P53 is a tumor suppressor gene that is activated in response to cellular stress or DNA damage and directed to induce cellular arrest in cancer cells. As a consequence to this cellular stress, p53 stimulates apoptosis via two major apoptosis-initiating pathways, designated as death receptor (extrinsic) and mitochondria-dependent (intrinsic) apoptotic pathways. The extrinsic signaling pathway that initiates apoptosis involves transmembrane receptor-mediated interactions. These involve death receptors that were members of the tumor necrosis factor (TNF) receptor. Members of TNF receptor have a cytoplasmic domain called the “death domain”. This death domain plays a critical role in transmitting the death signal from the cell surface to the intracellular signaling pathways resulting in apoptosis (
46).
The intrinsic signaling pathway that initiates apoptosis involves non-receptor-mediated stimuli releasing intracellular signals that act directly on targets within the cell. These stimuli cause changes in the inner mitochondrial membrane resulting in an opening of the mitochondrial permeability transition (MPT) pore and loss of the mitochondrial transmembrane potential accompanied with release of two main groups of pro-apoptotic proteins from the intermembrane space into the cytosol. The first group of pro-apoptotic proteins is proteins that activate the caspase dependent mitochondrial pathway including cytochrome c, Smac/DIABLO, and the serine protease HtrA2/Omi. While, the second group of pro-apoptotic proteins, namely, AIF (Apoptosis Inducing Factor), endonuclease G (Endo G) and caspase-activated DNase (CAD), are released from the mitochondria during apoptosis causing DNA fragmentation and condensation of peripheral nuclear chromatin.

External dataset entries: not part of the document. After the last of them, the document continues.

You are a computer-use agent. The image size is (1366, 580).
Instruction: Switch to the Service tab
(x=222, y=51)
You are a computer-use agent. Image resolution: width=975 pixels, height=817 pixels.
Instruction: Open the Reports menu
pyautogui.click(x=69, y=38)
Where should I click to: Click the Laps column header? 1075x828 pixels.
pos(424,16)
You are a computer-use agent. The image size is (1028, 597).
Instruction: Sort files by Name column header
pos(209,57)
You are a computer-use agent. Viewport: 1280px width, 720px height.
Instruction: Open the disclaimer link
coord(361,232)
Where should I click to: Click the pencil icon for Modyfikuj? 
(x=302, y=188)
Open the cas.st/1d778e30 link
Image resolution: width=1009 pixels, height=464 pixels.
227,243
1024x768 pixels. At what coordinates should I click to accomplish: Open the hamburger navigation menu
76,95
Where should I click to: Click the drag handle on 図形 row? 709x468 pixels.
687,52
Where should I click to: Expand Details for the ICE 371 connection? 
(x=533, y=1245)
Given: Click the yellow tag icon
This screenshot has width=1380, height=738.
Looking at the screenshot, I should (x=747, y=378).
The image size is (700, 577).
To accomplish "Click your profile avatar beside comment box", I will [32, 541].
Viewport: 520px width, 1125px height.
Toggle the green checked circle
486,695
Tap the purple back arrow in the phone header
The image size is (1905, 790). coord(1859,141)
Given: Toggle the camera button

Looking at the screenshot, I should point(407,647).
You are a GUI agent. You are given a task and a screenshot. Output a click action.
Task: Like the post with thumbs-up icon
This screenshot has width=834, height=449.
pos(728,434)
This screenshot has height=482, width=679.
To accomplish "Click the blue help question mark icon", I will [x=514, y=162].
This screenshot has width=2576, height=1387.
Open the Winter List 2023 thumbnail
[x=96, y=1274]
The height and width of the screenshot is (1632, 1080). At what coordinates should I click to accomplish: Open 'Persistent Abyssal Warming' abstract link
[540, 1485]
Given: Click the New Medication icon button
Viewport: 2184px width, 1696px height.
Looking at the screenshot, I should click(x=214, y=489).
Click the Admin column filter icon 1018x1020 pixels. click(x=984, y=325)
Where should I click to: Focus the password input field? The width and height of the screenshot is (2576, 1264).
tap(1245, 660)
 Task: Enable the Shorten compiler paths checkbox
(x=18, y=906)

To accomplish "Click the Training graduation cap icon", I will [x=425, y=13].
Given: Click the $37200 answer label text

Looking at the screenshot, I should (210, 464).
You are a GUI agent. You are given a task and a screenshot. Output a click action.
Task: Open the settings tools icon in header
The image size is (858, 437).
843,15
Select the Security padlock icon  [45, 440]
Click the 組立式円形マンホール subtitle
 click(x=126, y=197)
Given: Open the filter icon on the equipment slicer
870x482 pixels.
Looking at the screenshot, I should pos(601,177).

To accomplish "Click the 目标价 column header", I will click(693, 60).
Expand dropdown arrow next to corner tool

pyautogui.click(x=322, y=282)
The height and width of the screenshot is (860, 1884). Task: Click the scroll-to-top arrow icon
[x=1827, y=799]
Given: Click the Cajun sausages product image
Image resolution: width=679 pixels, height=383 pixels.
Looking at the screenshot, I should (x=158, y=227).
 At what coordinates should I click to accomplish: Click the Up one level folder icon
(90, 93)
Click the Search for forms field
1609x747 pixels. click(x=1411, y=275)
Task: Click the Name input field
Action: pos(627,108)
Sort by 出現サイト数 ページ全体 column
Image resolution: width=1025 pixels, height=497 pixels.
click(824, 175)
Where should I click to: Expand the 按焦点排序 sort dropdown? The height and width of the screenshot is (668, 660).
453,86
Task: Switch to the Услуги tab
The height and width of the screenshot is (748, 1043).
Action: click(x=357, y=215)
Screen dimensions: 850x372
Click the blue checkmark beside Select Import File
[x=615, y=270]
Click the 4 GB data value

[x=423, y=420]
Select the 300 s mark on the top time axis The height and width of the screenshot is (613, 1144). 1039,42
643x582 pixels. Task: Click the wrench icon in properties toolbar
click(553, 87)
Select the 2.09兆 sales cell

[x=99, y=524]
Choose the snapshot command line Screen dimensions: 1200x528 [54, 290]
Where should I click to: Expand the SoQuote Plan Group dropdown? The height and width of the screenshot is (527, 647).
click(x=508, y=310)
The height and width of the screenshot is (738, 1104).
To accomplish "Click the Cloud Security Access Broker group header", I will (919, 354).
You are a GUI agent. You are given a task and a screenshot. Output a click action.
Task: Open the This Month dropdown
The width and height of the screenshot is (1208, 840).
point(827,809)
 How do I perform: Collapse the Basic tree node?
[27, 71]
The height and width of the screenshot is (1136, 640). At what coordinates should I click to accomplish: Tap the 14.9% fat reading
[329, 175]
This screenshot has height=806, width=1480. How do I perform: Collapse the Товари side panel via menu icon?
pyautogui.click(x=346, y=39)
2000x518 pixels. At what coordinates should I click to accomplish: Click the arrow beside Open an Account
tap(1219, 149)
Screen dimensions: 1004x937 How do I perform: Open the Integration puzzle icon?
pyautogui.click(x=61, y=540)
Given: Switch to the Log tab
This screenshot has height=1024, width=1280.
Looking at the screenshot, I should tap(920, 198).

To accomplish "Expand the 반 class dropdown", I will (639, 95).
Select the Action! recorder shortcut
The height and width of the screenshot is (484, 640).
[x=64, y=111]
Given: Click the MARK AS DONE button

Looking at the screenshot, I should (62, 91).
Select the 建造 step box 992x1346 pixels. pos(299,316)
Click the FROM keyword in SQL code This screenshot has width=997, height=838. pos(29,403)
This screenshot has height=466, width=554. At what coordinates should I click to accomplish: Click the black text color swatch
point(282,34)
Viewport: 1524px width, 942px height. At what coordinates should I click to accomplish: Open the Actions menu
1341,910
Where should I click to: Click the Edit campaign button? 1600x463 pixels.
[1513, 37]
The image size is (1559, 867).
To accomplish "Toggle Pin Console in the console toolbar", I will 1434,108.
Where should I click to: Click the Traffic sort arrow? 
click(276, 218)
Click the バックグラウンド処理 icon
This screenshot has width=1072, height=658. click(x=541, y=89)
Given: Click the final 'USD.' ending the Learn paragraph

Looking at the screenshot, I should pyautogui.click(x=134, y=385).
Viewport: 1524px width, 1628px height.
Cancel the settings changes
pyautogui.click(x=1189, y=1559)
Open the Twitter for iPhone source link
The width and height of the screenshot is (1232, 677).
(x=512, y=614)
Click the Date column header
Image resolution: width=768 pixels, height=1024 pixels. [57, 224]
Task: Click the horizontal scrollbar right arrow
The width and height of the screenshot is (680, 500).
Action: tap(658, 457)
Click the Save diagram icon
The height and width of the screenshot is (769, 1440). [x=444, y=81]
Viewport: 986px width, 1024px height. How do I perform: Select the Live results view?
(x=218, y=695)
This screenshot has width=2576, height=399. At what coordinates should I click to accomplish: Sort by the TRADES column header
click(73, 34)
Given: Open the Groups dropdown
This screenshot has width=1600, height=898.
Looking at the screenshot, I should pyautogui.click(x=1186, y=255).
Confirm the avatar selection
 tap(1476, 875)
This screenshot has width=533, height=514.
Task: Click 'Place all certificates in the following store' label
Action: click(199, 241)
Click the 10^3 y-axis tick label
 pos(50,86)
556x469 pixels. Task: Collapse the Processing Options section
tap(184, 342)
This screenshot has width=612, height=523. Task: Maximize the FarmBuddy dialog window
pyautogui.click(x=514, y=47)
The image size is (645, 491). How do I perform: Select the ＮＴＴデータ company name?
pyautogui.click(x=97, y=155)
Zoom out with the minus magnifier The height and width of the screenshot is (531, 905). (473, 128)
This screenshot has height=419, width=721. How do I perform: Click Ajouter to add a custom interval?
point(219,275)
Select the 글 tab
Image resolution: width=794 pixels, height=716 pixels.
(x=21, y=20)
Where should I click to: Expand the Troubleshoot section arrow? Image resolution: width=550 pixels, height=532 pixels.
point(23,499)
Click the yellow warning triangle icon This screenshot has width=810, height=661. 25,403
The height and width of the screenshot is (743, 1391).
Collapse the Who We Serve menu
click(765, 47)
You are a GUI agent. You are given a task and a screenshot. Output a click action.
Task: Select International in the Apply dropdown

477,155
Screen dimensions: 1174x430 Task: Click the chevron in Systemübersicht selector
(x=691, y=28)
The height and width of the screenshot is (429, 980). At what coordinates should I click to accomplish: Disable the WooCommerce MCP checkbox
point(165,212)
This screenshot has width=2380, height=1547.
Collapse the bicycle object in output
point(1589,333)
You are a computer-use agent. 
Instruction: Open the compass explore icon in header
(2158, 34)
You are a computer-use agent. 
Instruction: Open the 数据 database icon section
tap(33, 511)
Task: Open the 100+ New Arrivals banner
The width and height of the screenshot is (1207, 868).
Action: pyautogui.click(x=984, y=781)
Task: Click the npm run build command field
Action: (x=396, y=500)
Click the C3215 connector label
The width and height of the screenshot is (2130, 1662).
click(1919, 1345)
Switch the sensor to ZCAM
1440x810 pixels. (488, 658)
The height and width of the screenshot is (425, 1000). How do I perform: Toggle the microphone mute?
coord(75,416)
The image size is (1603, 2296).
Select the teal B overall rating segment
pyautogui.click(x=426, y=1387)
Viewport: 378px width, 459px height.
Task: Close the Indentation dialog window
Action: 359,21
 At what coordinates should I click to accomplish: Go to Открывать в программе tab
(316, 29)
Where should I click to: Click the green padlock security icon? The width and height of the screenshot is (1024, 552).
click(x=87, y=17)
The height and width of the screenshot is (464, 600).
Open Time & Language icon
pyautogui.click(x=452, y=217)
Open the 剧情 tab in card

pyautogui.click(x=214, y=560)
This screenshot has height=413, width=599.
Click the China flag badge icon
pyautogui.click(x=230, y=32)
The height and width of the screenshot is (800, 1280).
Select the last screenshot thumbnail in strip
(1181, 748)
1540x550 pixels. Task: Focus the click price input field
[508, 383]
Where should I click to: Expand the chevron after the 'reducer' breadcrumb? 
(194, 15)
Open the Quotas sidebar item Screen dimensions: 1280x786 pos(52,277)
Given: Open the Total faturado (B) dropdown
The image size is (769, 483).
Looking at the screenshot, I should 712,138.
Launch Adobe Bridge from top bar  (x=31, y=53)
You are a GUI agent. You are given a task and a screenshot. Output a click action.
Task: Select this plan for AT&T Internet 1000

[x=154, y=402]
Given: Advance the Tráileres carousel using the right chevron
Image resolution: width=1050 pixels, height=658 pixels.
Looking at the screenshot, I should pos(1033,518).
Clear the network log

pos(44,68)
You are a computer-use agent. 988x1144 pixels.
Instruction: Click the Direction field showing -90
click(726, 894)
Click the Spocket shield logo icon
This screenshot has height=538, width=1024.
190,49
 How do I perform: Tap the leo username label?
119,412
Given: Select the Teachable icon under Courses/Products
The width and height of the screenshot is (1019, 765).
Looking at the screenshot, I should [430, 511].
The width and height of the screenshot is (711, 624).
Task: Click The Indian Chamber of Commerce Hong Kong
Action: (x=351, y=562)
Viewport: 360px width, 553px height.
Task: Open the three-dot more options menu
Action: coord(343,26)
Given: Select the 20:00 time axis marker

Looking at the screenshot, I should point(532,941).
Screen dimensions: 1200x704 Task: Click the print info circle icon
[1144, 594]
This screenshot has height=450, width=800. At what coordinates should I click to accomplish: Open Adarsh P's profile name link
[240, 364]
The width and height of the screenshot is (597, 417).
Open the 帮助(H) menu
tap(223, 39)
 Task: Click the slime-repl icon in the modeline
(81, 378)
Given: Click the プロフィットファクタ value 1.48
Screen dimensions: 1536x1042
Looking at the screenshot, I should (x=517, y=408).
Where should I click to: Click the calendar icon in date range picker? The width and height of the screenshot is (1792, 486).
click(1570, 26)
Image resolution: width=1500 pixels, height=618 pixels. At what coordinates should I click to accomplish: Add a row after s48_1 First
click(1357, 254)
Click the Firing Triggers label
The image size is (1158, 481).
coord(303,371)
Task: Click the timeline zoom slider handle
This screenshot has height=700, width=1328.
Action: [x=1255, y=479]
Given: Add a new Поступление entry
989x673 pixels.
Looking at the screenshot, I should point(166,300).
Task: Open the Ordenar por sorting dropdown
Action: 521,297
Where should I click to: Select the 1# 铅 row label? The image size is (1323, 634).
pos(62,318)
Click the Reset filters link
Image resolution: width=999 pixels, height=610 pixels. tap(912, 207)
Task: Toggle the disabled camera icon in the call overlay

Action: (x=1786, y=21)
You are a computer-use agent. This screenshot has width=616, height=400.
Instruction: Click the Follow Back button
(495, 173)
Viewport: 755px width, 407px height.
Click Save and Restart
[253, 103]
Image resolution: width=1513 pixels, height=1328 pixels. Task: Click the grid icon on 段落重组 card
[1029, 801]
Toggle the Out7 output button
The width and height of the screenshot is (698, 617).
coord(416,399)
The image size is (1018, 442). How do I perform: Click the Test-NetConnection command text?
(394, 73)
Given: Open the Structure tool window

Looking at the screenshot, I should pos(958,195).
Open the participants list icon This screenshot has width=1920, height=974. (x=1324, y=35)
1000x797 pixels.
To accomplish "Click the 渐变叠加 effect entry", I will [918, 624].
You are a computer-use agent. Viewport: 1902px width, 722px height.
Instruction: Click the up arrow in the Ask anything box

It is essential to focus on that the control and regulation of these apoptotic mitochondrial events occurs through members of Bcl-2 family proteins. In addition, the tumor suppressor protein, p53, has a critical role in the regulation of these proteins (
47).
Depending on the fact that p53 plays an essential role in the determining the fate of cancer cells, the therapeutic strategies that target the activation of p53-mediated apoptotic pathway could present a novel and effective pathway to destruct cancer cells (
48). Consequently, quantitation of the effect of captopril and BTxA on the expression level of a pro-apoptotic (p53) gene was performed in the present study to find out the relation between the recorded anti-cancer activities of tested drugs and their apoptotic stimulating potentials. Moreover, real time PCR was selected for evaluating the expression level as it is the most reliable and accurate method (
49). Current results revealed that the anti-cancer activity of tested drugs is related to their up-regulation potential of p53 gene which resulted in apoptosis induction. In consistence with these findings, it was reported that the cytotoxic effect of BTX-A on breast cancer cells was associated with apoptosis induction (
11). Moreover, the efficacy of injecting botulinum neurotoxin Type A was recently demonstrated in reducing the lower urinary tract symptoms accompanied by benign prostatic hyperplasia due to enhancement of apoptosis (50). Also, captopril exhibited an
in-vivo apoptotic stimulating activity against human lung cancer (LNM35) cells post injection in mice (
45).
Accordingly, the use of captopril in regulating the blood pressure in cancer patients could be beneficial in preventing the progress of their cases. Hypertension was also recorded to be a common risk factor for chemotherapy, thus captopril could be combined with chemotherapeutic agents to make use of its anticancer and antihypertensive effects (
51). In addition, there is no fear from development of cancer associated with the use of BTX-A either in cosmetic or therapeutic applications. The cytotoxic and anti-proliferative as well as the anti-metastatic efficacy of captopril and BTX-A indicated that both drugs could present a novel and potential therapeutic strategy in cancer therapy through stimulating the intrinsic pathway of apoptosis. Also, restoring p53 apoptotic potential by the effect of captopril and BTX-A may play a role in overcoming the problem of resistance to anti-cancer drugs through directing cancer cells to self-destruction with minimal effect on the neighboring normal tissues.